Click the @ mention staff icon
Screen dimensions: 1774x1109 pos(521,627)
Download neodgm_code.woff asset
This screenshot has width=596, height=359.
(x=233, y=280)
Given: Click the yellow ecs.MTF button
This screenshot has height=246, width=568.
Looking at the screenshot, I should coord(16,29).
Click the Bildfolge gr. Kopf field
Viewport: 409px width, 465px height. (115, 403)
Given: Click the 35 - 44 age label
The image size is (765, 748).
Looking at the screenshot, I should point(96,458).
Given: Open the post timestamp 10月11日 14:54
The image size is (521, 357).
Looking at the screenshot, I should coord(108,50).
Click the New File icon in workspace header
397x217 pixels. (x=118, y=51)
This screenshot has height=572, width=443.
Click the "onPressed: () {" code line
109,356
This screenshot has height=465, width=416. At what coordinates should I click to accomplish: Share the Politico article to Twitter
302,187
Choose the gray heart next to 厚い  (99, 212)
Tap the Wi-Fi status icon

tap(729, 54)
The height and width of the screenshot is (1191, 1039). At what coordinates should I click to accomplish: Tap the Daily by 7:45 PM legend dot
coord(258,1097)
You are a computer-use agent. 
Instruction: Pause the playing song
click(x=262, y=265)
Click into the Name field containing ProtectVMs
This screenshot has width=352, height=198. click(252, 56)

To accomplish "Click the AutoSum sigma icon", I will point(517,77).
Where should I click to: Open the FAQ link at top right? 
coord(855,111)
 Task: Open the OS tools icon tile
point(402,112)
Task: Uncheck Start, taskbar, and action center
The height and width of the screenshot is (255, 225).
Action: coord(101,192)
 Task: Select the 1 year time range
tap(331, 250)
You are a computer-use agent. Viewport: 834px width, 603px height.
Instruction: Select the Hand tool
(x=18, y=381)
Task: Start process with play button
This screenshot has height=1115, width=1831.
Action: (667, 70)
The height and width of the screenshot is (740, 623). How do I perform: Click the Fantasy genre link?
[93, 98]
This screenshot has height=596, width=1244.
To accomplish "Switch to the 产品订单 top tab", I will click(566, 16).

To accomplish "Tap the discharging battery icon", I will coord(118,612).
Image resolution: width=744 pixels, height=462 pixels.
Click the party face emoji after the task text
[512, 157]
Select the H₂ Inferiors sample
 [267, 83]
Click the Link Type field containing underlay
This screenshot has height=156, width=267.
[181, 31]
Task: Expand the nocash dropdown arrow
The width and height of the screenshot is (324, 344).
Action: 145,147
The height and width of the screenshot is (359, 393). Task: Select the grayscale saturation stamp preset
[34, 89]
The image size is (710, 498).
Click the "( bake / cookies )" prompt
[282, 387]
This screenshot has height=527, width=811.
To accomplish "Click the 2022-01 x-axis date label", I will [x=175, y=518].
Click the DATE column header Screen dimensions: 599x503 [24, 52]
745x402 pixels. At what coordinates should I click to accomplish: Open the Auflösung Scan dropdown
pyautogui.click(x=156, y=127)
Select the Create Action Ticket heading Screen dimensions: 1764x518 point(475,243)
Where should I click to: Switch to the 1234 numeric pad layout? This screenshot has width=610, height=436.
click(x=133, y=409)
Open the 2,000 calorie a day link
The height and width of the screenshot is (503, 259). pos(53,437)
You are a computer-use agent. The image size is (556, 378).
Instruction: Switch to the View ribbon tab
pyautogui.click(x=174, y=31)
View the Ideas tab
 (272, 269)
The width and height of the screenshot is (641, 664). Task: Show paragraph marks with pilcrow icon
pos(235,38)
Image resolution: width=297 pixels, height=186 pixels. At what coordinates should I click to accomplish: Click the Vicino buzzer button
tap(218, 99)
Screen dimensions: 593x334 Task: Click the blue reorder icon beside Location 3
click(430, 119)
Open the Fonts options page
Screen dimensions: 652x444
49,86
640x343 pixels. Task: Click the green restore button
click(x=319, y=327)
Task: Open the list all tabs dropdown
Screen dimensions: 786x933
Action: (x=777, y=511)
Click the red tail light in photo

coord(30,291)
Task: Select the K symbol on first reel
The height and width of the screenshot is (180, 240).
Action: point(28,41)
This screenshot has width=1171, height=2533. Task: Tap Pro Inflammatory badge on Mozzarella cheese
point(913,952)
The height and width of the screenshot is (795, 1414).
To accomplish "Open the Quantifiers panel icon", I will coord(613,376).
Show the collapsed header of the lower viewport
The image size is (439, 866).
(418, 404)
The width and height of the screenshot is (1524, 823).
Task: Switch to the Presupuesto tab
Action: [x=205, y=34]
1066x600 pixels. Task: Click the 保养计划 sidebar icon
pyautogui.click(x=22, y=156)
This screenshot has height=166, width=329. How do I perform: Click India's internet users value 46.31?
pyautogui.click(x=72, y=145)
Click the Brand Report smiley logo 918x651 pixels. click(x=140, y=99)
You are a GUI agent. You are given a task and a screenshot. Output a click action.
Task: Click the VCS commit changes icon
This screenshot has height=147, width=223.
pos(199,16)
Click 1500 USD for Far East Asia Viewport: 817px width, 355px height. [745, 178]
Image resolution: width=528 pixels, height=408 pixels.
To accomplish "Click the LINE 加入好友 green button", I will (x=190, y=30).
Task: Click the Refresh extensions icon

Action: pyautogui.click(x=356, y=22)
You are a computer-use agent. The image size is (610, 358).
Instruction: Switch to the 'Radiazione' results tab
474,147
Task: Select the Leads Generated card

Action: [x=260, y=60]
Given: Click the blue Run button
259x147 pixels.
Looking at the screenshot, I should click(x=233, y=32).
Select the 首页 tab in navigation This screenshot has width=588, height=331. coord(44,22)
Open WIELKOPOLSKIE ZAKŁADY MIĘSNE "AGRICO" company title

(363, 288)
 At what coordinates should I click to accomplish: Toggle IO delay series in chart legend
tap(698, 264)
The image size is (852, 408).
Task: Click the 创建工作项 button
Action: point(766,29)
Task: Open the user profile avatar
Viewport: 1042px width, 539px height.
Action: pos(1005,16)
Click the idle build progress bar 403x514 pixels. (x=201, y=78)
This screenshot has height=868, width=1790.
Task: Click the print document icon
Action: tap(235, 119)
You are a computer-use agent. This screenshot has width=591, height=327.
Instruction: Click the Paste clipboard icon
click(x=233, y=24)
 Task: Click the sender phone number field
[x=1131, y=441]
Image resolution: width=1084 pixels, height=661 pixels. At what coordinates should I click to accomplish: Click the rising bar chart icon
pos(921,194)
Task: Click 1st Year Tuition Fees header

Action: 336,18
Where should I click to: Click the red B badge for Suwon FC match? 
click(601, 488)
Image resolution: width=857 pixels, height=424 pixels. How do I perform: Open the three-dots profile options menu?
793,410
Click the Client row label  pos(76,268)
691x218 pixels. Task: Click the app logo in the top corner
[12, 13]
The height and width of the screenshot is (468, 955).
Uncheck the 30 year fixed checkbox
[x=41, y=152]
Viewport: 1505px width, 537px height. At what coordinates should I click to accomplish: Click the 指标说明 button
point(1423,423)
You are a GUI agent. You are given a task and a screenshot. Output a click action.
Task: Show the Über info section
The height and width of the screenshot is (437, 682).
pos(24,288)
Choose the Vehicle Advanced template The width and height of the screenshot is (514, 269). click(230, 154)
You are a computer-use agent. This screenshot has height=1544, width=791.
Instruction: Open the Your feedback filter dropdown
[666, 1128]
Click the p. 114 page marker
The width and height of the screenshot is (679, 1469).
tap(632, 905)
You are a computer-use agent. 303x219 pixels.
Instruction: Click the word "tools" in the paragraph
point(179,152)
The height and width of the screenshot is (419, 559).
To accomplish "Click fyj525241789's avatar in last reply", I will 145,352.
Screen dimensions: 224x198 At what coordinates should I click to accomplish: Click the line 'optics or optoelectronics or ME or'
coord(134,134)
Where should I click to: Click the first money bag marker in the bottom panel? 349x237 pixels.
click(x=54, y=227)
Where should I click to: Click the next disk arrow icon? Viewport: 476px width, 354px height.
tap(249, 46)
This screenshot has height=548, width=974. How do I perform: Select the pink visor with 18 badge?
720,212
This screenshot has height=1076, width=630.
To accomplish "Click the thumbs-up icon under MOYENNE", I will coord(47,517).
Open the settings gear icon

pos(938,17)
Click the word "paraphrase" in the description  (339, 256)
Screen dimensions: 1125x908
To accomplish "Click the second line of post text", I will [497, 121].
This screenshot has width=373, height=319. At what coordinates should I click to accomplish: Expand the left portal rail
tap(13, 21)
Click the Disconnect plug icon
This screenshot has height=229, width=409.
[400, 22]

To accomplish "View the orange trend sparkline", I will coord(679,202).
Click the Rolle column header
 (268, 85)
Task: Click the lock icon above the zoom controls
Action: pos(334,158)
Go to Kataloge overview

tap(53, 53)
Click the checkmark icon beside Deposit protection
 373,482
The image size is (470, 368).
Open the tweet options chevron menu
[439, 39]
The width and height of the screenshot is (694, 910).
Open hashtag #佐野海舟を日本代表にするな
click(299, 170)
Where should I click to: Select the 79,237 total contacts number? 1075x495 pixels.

____

» **Task to complete**
Put the lines of the listing into a Markdown table with the columns Row and Line, numbering each row and omitting blank lines. Begin at the line that contains "The height and width of the screenshot is (740, 623)." and stop after the line that contains "will click(566, 16).".

» **Written answer**
| Row | Line |
|---|---|
| 1 | The height and width of the screenshot is (740, 623). How do I perform: Click the Fantasy genre link? |
| 2 | [93, 98] |
| 3 | This screenshot has height=596, width=1244. |
| 4 | To accomplish "Switch to the 产品订单 top tab", I will click(566, 16). |